# TASK ITEM
Counting only lines below that hold "computer", give the total alone.

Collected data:
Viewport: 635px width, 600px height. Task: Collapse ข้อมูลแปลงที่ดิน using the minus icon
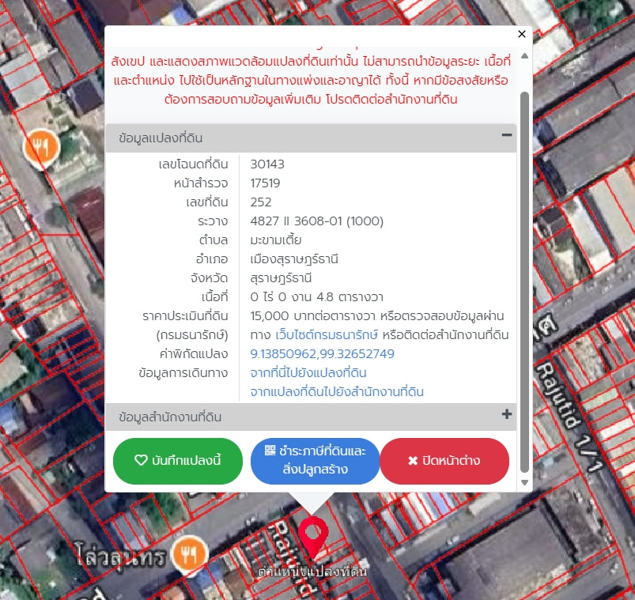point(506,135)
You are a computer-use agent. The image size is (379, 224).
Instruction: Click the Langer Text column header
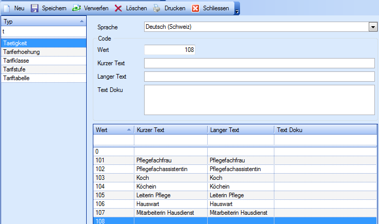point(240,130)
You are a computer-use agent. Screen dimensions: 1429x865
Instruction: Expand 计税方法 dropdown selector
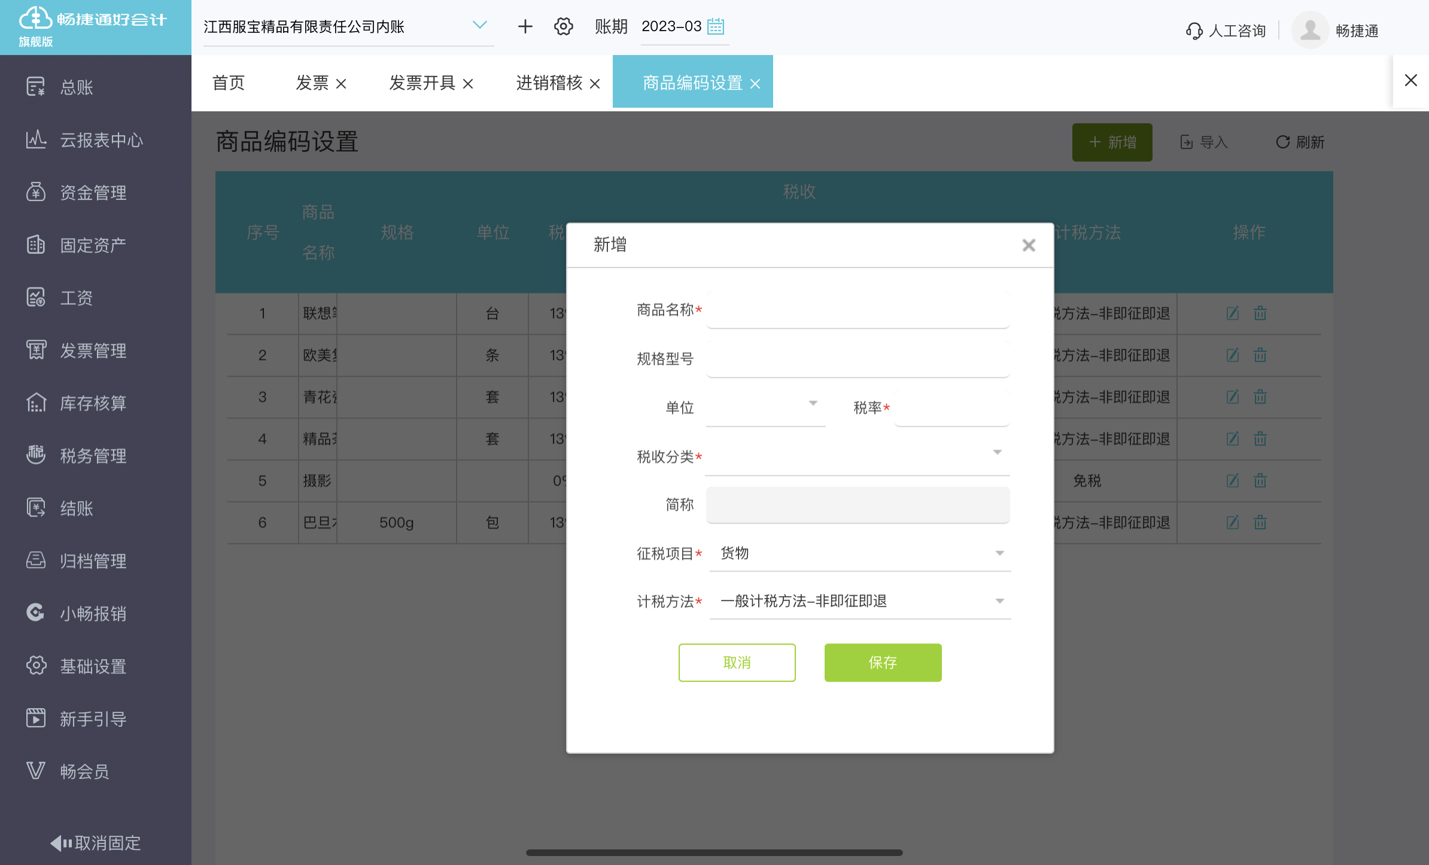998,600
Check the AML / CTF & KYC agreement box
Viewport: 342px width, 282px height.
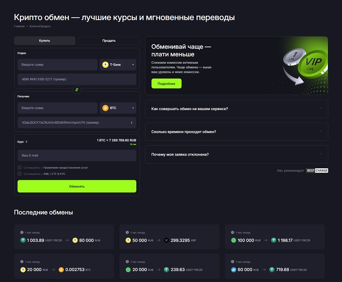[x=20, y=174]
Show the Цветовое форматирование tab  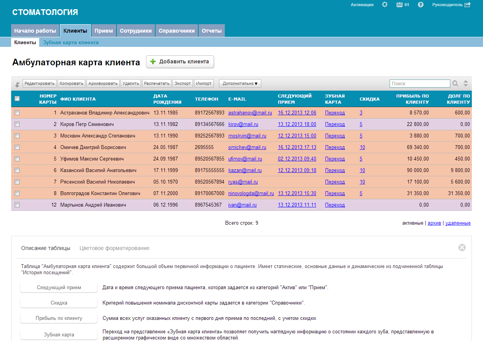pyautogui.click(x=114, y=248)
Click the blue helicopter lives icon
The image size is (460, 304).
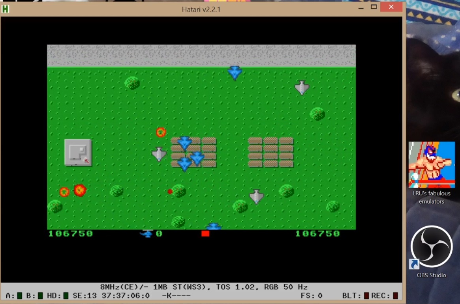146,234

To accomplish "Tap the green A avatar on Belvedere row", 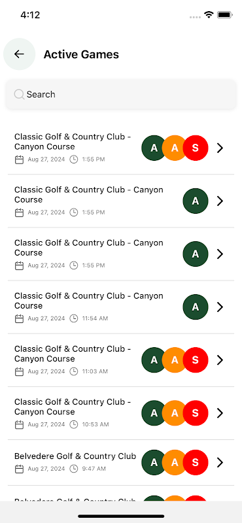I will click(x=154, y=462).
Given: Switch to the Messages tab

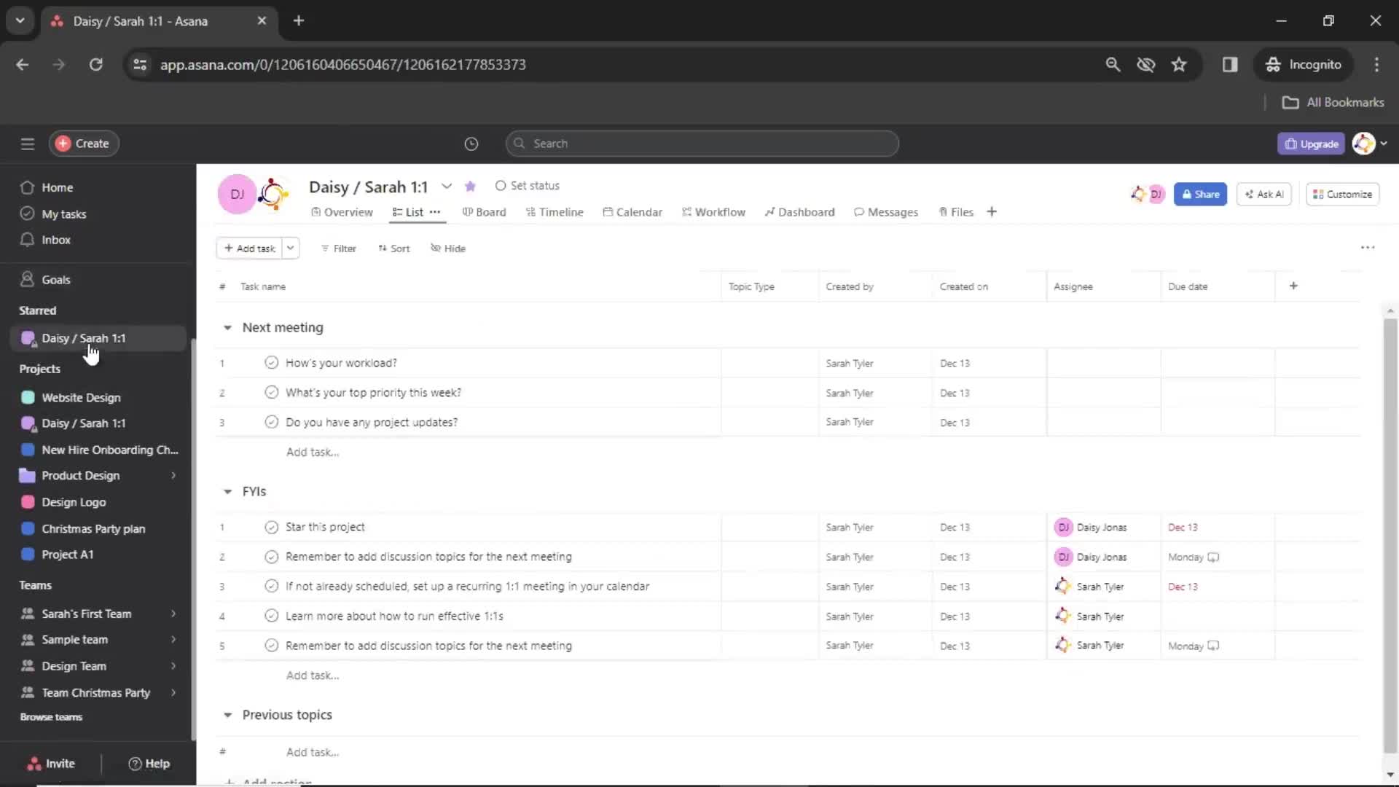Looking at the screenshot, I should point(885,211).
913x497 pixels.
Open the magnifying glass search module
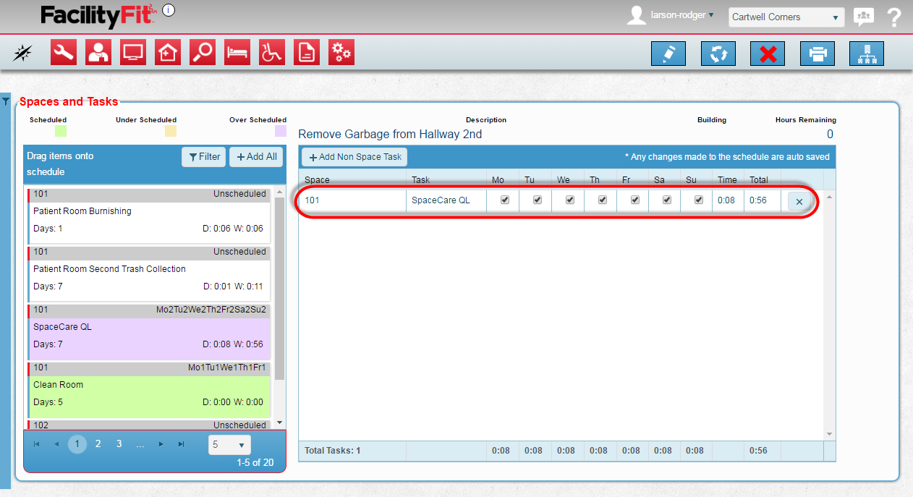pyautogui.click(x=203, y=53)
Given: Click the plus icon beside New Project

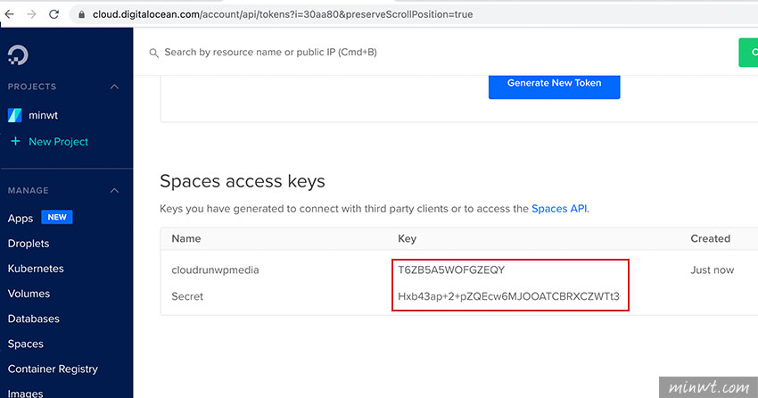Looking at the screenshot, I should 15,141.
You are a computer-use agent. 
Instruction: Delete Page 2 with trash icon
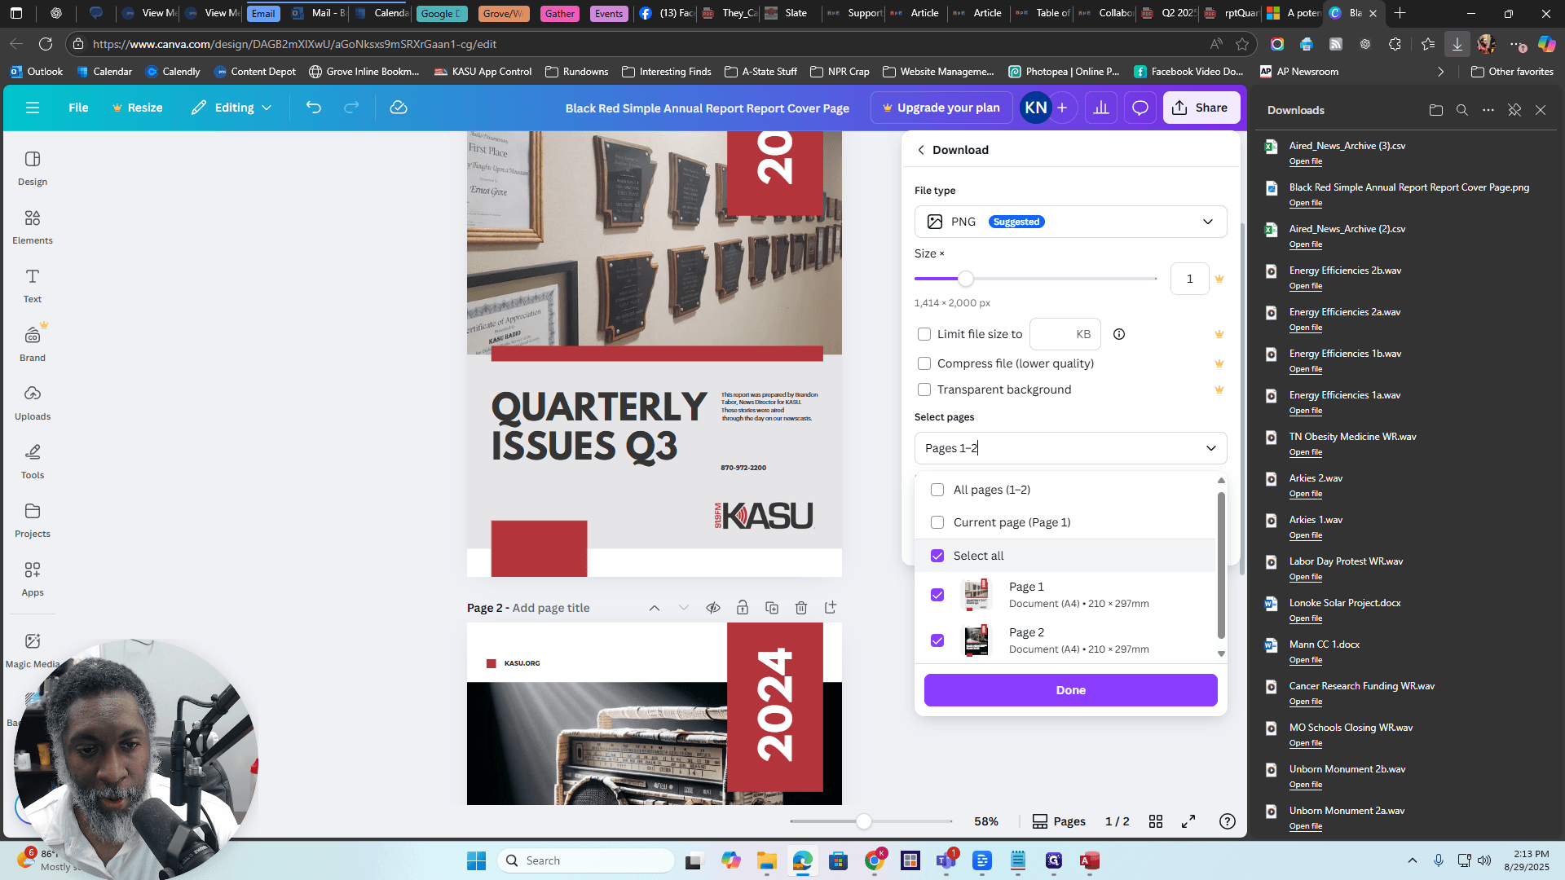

# EXERCISE SOLUTION
3